Copy all of the records below verbatim.
Entries shown: Begin
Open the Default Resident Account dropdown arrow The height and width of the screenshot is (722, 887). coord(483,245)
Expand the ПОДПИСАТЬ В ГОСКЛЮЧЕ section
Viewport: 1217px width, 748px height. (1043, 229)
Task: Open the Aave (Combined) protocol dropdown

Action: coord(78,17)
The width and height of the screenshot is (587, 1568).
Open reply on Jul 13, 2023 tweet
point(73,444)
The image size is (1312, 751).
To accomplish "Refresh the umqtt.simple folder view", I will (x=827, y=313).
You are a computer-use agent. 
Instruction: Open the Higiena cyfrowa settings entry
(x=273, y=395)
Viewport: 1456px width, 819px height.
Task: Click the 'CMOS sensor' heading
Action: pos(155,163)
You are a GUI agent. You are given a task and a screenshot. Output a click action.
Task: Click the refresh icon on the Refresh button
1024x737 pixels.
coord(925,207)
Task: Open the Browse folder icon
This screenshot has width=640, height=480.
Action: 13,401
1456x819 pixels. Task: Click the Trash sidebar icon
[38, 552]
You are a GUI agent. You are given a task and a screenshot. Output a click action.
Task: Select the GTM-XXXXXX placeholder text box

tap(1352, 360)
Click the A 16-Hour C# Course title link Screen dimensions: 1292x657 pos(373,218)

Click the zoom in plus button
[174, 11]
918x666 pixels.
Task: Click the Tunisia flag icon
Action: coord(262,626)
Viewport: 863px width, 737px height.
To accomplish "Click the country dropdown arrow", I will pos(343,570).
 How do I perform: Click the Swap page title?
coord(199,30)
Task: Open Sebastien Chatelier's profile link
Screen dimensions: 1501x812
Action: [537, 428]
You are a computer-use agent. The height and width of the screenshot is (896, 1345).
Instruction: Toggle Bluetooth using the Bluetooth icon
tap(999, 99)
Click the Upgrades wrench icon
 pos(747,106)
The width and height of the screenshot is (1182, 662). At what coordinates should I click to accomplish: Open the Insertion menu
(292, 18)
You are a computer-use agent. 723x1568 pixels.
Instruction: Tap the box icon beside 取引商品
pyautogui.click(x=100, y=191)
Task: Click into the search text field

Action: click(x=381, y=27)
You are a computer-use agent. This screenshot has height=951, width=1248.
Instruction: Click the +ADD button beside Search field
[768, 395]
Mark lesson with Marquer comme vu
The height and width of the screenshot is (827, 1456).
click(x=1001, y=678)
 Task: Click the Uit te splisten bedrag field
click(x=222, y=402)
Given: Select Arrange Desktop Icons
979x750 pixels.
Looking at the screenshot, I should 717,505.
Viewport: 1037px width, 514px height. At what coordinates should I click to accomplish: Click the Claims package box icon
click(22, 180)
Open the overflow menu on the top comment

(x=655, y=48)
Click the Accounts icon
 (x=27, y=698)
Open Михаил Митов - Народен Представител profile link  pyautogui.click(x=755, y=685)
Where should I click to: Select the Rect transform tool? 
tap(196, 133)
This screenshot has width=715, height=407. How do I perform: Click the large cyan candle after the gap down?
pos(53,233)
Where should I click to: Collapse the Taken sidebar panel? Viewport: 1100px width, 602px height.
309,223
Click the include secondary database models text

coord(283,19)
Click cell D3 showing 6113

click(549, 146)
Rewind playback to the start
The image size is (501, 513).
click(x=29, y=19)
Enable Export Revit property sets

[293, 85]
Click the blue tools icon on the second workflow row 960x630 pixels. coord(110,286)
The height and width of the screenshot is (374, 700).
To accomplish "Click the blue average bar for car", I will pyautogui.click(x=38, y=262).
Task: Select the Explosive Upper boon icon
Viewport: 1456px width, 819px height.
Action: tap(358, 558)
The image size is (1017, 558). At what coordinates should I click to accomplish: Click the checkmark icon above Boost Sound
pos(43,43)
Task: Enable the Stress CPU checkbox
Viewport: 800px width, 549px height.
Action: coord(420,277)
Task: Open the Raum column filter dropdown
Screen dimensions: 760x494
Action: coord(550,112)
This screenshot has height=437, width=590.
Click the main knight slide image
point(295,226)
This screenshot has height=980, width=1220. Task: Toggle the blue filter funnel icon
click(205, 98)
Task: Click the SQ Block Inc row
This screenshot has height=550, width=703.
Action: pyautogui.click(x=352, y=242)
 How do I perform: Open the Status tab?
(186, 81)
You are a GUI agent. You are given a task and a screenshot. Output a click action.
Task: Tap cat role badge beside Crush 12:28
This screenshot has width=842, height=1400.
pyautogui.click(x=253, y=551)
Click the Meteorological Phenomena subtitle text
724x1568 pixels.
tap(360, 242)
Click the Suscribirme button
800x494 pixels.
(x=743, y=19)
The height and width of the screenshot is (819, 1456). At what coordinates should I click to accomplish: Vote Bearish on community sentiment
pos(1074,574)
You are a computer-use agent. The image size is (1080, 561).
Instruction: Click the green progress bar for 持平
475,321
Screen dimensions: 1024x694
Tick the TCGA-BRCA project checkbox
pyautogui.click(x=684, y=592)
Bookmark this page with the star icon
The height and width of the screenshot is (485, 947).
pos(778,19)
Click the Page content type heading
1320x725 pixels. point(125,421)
Entries shown: End
§ **Exercise response**
Open the Default Resident Account dropdown arrow The height and width of the screenshot is (722, 887). coord(483,245)
Expand the ПОДПИСАТЬ В ГОСКЛЮЧЕ section
Viewport: 1217px width, 748px height. (1043, 229)
Task: Open the Aave (Combined) protocol dropdown

Action: coord(78,17)
The width and height of the screenshot is (587, 1568).
Open reply on Jul 13, 2023 tweet
point(73,444)
The image size is (1312, 751).
To accomplish "Refresh the umqtt.simple folder view", I will (x=827, y=313).
You are a computer-use agent. 
Instruction: Open the Higiena cyfrowa settings entry
(x=273, y=395)
Viewport: 1456px width, 819px height.
Task: Click the 'CMOS sensor' heading
Action: pos(155,163)
You are a GUI agent. You are given a task and a screenshot. Output a click action.
Task: Click the refresh icon on the Refresh button
1024x737 pixels.
coord(925,207)
Task: Open the Browse folder icon
This screenshot has width=640, height=480.
Action: 13,401
1456x819 pixels. Task: Click the Trash sidebar icon
[38, 552]
You are a GUI agent. You are given a task and a screenshot. Output a click action.
Task: Select the GTM-XXXXXX placeholder text box

tap(1352, 360)
Click the A 16-Hour C# Course title link Screen dimensions: 1292x657 pos(373,218)

Click the zoom in plus button
[174, 11]
918x666 pixels.
Task: Click the Tunisia flag icon
Action: coord(262,626)
Viewport: 863px width, 737px height.
To accomplish "Click the country dropdown arrow", I will pos(343,570).
 How do I perform: Click the Swap page title?
coord(199,30)
Task: Open Sebastien Chatelier's profile link
Screen dimensions: 1501x812
Action: [537, 428]
You are a computer-use agent. The height and width of the screenshot is (896, 1345).
Instruction: Toggle Bluetooth using the Bluetooth icon
tap(999, 99)
Click the Upgrades wrench icon
 pos(747,106)
The width and height of the screenshot is (1182, 662). At what coordinates should I click to accomplish: Open the Insertion menu
(292, 18)
You are a computer-use agent. 723x1568 pixels.
Instruction: Tap the box icon beside 取引商品
pyautogui.click(x=100, y=191)
Task: Click into the search text field

Action: click(x=381, y=27)
You are a computer-use agent. This screenshot has height=951, width=1248.
Instruction: Click the +ADD button beside Search field
[768, 395]
Mark lesson with Marquer comme vu
The height and width of the screenshot is (827, 1456).
click(x=1001, y=678)
 Task: Click the Uit te splisten bedrag field
click(x=222, y=402)
Given: Select Arrange Desktop Icons
979x750 pixels.
Looking at the screenshot, I should 717,505.
Viewport: 1037px width, 514px height. At what coordinates should I click to accomplish: Click the Claims package box icon
click(22, 180)
Open the overflow menu on the top comment

(x=655, y=48)
Click the Accounts icon
 (x=27, y=698)
Open Михаил Митов - Народен Представител profile link  pyautogui.click(x=755, y=685)
Where should I click to: Select the Rect transform tool? 
tap(196, 133)
This screenshot has width=715, height=407. How do I perform: Click the large cyan candle after the gap down?
pos(53,233)
Where should I click to: Collapse the Taken sidebar panel? Viewport: 1100px width, 602px height.
309,223
Click the include secondary database models text

coord(283,19)
Click cell D3 showing 6113

click(549, 146)
Rewind playback to the start
The image size is (501, 513).
click(x=29, y=19)
Enable Export Revit property sets

[293, 85]
Click the blue tools icon on the second workflow row 960x630 pixels. coord(110,286)
The height and width of the screenshot is (374, 700).
To accomplish "Click the blue average bar for car", I will pyautogui.click(x=38, y=262).
Task: Select the Explosive Upper boon icon
Viewport: 1456px width, 819px height.
Action: tap(358, 558)
The image size is (1017, 558). At what coordinates should I click to accomplish: Click the checkmark icon above Boost Sound
pos(43,43)
Task: Enable the Stress CPU checkbox
Viewport: 800px width, 549px height.
Action: coord(420,277)
Task: Open the Raum column filter dropdown
Screen dimensions: 760x494
Action: coord(550,112)
This screenshot has height=437, width=590.
Click the main knight slide image
point(295,226)
This screenshot has height=980, width=1220. Task: Toggle the blue filter funnel icon
click(205, 98)
Task: Click the SQ Block Inc row
This screenshot has height=550, width=703.
Action: pyautogui.click(x=352, y=242)
 How do I perform: Open the Status tab?
(186, 81)
You are a GUI agent. You are given a task and a screenshot. Output a click action.
Task: Tap cat role badge beside Crush 12:28
This screenshot has width=842, height=1400.
pyautogui.click(x=253, y=551)
Click the Meteorological Phenomena subtitle text
724x1568 pixels.
tap(360, 242)
Click the Suscribirme button
800x494 pixels.
(x=743, y=19)
The height and width of the screenshot is (819, 1456). At what coordinates should I click to accomplish: Vote Bearish on community sentiment
pos(1074,574)
You are a computer-use agent. The image size is (1080, 561).
Instruction: Click the green progress bar for 持平
475,321
Screen dimensions: 1024x694
Tick the TCGA-BRCA project checkbox
pyautogui.click(x=684, y=592)
Bookmark this page with the star icon
The height and width of the screenshot is (485, 947).
pos(778,19)
Click the Page content type heading
1320x725 pixels. point(125,421)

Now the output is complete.